**Exercise requirements:** From the line that contains "1278x713 pixels. How" through the line that contains "Click Richieamg's money amount of 0", output every line of the listing below exactly and leave out all the rest.

= Beginning of Section =

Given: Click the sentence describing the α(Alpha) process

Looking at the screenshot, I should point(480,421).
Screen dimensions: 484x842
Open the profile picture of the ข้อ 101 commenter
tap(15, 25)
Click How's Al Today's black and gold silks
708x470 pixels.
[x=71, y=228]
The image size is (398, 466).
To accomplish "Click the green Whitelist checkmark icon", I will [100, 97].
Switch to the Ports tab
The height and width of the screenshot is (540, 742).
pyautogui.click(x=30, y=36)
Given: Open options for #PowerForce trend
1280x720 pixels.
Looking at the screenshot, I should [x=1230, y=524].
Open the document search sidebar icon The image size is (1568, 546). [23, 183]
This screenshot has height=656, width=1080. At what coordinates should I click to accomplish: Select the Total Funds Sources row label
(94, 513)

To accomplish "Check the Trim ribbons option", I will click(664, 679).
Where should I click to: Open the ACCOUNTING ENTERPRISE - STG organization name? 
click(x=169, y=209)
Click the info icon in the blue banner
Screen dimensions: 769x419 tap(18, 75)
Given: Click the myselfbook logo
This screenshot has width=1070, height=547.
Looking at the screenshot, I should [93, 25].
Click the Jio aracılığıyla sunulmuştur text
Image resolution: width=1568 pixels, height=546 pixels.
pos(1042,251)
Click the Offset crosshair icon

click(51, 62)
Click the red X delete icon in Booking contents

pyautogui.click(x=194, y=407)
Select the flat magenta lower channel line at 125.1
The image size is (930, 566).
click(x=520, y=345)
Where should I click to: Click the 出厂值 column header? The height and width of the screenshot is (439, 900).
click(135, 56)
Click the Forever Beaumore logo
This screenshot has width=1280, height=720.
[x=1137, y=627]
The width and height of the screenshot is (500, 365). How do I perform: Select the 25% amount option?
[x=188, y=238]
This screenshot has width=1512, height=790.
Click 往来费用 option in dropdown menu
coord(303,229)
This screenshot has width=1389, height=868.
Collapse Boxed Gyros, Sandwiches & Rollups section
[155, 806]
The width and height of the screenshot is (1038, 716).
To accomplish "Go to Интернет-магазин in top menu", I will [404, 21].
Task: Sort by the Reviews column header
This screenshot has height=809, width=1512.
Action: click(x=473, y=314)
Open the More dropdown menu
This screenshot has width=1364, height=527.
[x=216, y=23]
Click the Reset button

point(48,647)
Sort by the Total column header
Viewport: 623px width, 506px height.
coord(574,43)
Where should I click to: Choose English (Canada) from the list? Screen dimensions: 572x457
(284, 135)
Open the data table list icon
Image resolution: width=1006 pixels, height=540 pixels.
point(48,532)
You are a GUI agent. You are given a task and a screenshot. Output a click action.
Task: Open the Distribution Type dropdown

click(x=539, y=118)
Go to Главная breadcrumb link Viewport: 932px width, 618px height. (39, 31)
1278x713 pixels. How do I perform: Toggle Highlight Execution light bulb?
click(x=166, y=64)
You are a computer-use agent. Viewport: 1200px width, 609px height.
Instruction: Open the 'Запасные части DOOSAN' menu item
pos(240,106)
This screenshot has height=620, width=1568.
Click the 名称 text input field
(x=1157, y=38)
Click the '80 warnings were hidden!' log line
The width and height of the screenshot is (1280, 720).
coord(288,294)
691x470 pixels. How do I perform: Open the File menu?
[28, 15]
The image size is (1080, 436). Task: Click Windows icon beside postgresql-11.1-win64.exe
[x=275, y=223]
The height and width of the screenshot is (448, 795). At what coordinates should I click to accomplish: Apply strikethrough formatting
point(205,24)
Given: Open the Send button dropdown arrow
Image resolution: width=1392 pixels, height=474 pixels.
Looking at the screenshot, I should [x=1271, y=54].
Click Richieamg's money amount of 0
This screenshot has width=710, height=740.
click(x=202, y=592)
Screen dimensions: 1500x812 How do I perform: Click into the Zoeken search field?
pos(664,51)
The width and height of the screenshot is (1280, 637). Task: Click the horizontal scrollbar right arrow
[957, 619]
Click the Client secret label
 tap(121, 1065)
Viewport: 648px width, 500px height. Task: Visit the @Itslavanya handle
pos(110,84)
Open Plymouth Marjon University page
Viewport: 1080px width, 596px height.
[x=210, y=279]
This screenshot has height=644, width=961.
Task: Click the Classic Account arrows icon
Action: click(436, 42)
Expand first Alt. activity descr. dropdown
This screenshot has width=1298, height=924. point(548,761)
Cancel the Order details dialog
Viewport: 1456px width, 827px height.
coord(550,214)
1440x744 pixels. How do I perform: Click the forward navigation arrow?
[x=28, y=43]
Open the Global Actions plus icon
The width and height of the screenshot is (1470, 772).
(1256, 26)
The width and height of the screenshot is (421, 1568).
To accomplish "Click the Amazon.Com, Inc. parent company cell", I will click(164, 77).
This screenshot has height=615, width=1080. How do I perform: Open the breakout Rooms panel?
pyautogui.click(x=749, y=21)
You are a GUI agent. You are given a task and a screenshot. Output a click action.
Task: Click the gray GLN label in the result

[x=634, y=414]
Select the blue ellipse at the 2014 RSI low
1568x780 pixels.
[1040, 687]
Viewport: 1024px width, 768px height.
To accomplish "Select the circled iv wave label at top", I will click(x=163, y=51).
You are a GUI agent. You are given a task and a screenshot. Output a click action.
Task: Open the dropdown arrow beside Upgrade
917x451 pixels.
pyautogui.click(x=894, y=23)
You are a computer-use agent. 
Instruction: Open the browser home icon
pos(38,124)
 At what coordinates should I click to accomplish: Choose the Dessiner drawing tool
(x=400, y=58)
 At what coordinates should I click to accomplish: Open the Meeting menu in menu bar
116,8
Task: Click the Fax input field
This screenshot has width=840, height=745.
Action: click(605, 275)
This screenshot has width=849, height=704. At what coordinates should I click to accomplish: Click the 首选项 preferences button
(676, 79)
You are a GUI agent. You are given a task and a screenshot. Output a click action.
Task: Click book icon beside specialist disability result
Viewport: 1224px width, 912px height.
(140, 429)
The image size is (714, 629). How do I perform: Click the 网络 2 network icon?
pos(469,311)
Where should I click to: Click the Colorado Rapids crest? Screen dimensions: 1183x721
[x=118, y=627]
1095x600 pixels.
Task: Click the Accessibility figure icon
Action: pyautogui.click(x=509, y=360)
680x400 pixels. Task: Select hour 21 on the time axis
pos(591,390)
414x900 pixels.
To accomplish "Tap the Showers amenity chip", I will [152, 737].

= End of Section =

**Written solution:**
1278x713 pixels. How do I perform: Toggle Highlight Execution light bulb?
click(x=166, y=64)
You are a computer-use agent. Viewport: 1200px width, 609px height.
Instruction: Open the 'Запасные части DOOSAN' menu item
pos(240,106)
This screenshot has height=620, width=1568.
Click the 名称 text input field
(x=1157, y=38)
Click the '80 warnings were hidden!' log line
The width and height of the screenshot is (1280, 720).
coord(288,294)
691x470 pixels. How do I perform: Open the File menu?
[28, 15]
The image size is (1080, 436). Task: Click Windows icon beside postgresql-11.1-win64.exe
[x=275, y=223]
The height and width of the screenshot is (448, 795). At what coordinates should I click to accomplish: Apply strikethrough formatting
point(205,24)
Given: Open the Send button dropdown arrow
Image resolution: width=1392 pixels, height=474 pixels.
Looking at the screenshot, I should [x=1271, y=54].
Click Richieamg's money amount of 0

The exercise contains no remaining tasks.